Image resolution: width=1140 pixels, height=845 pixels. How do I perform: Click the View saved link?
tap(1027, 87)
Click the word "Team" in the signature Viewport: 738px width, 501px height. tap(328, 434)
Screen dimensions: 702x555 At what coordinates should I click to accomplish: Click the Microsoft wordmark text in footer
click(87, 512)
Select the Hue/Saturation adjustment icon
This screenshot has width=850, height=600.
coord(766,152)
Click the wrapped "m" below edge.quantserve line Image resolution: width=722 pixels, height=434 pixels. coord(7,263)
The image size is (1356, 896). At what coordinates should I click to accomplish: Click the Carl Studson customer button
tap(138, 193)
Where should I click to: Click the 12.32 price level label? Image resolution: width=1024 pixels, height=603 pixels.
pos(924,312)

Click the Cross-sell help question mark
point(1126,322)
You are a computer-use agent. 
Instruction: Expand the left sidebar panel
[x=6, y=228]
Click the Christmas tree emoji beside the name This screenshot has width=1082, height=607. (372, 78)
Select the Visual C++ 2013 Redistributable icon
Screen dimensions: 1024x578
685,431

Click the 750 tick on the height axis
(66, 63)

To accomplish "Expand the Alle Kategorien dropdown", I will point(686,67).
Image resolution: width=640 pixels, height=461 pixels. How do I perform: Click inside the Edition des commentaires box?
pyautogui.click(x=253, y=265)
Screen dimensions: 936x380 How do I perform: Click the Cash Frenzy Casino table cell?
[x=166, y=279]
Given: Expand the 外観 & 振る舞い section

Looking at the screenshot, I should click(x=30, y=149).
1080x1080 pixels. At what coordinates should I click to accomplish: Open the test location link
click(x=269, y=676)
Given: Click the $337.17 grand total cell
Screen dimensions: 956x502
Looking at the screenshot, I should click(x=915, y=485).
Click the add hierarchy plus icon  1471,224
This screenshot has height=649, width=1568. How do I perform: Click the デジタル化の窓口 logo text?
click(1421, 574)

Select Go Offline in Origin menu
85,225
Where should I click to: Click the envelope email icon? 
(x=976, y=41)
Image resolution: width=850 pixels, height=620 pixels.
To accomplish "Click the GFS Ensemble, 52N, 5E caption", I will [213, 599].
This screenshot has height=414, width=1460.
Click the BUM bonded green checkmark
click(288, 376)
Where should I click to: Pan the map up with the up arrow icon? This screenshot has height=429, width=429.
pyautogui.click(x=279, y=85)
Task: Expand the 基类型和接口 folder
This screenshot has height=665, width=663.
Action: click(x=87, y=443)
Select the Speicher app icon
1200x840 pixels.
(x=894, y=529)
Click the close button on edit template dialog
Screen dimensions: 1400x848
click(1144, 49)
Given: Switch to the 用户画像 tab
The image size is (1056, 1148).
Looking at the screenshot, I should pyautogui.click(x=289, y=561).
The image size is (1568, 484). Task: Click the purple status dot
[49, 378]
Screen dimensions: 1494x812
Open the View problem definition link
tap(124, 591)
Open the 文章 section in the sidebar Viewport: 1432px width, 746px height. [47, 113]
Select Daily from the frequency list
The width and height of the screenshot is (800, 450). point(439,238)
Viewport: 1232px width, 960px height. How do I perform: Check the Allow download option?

══════════

ASSIGNMENT: Starting at the first line of the records above, please copy every line exactly through the line containing "Click the word", and stop there.

WRITTEN ANSWER:
Image resolution: width=1140 pixels, height=845 pixels. How do I perform: Click the View saved link?
tap(1027, 87)
Click the word "Team" in the signature Viewport: 738px width, 501px height. tap(328, 434)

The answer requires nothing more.